Spillover and synaptic cross talk mediated by glutamate and GABA in the mammalian brain

Abstract

Recently, the distinction between transmitters that use volume or wiring transmission has been blurred by several reports that both GABA and glutamate can act relatively remotely from their site of release. This chapter considers these evidence, and discusses the physiological and pathological roles of this form of signaling. The instances of extrasynaptic signalling, heterosynaptic interactions and cross talk listed above are not necessarily the most important phenomena mediated by amino acid spillover. Instead, they are the examples that have been observed with the available recording techniques. Indeed, the spatial arrangement of group I metabotropic receptors, just outside the edge of the synaptic cleft in many areas, would make them strong candidates for detecting glutamate spillover.
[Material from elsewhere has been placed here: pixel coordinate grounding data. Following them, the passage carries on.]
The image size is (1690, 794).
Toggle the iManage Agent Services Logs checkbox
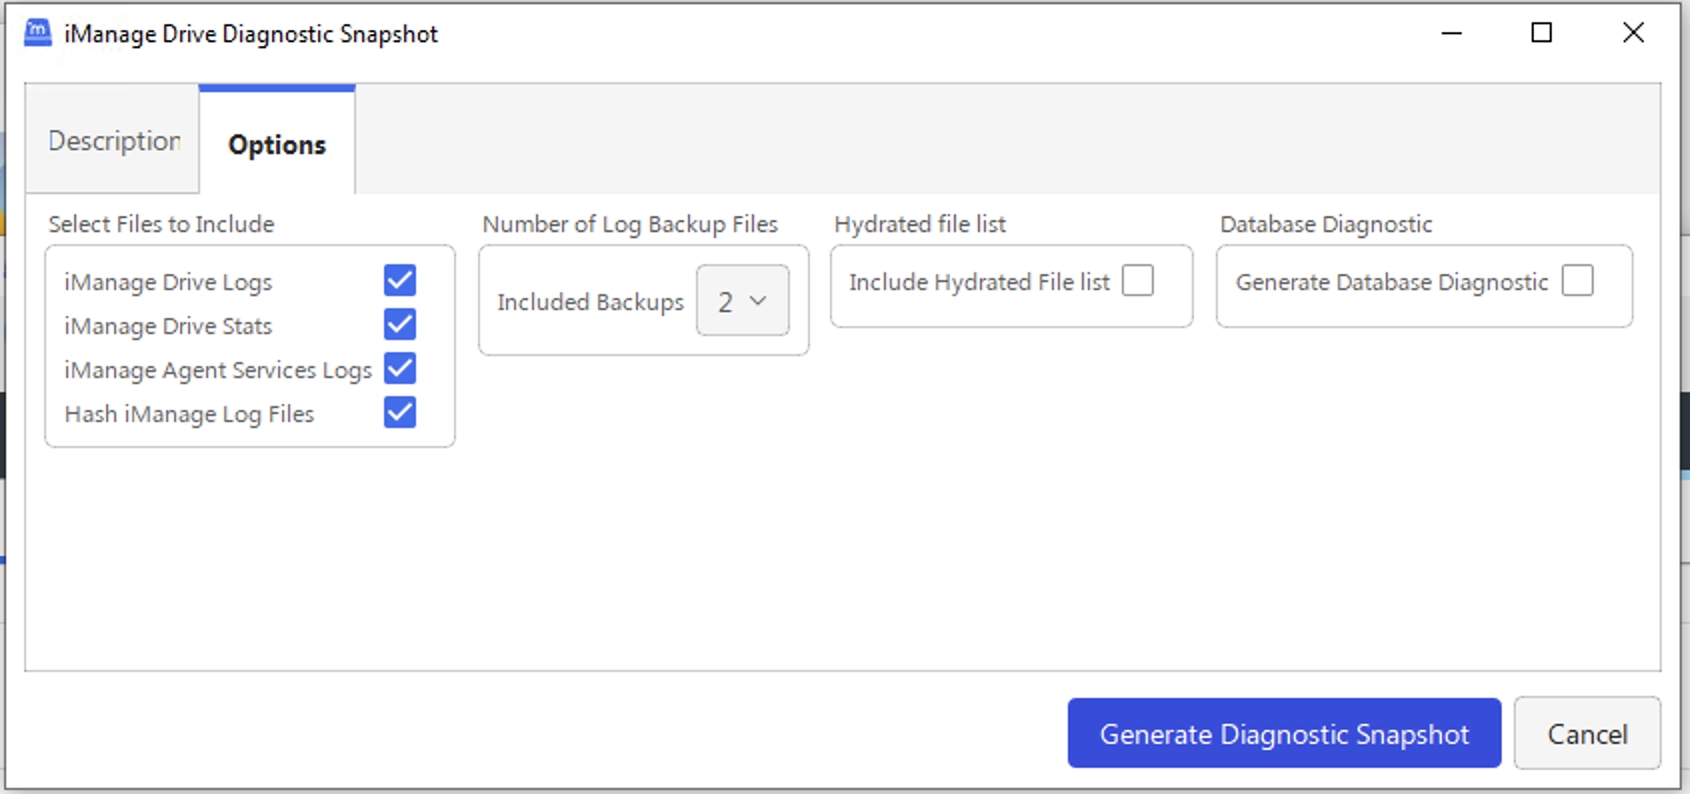point(400,369)
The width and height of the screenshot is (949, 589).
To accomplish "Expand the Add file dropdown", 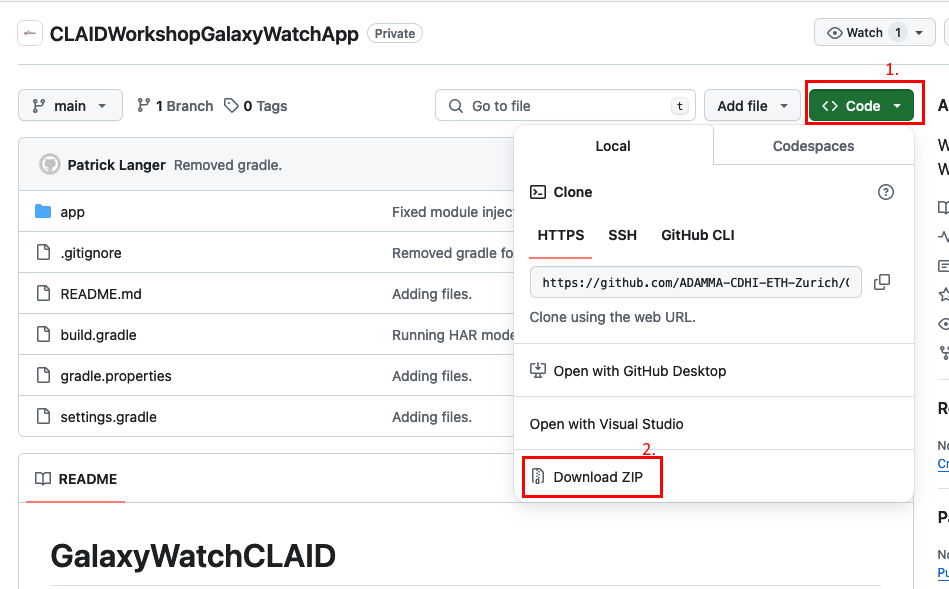I will point(752,105).
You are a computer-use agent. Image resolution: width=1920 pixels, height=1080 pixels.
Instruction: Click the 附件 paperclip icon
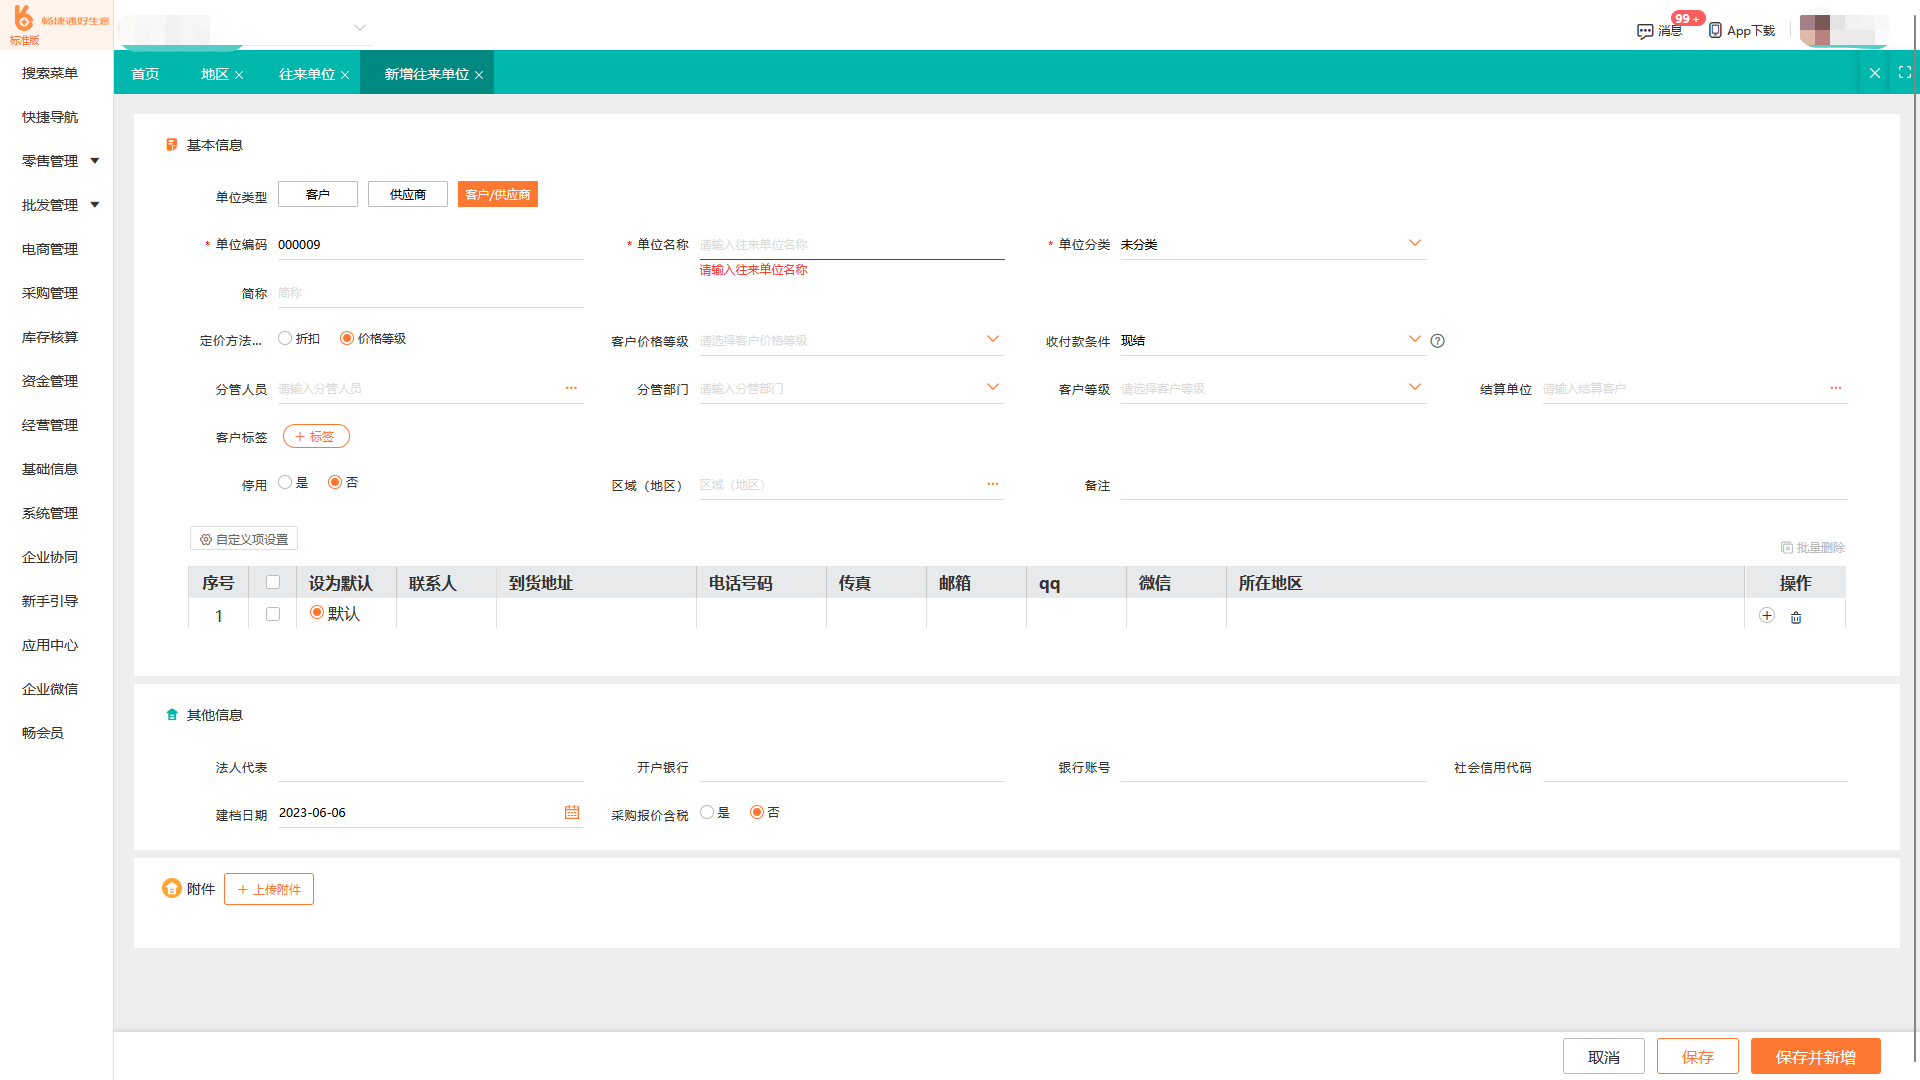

However, it is more difficult to unravel activation of extra-synaptic receptors from conventional synaptic phenomena when the same post-synaptic cell detects both types of signal. Whether spillover-mediated transmission occurs extensively in the normal living brain is an open question; the anatomical evidence suggests that it is highly likely to occur at some synapses that are poorly isolated by glial processes. Because this phenomenon could severely impair the specificity of synaptic communication, it may be necessary to think of amino acid-mediated signaling as a mixture of volume and wiring transmission.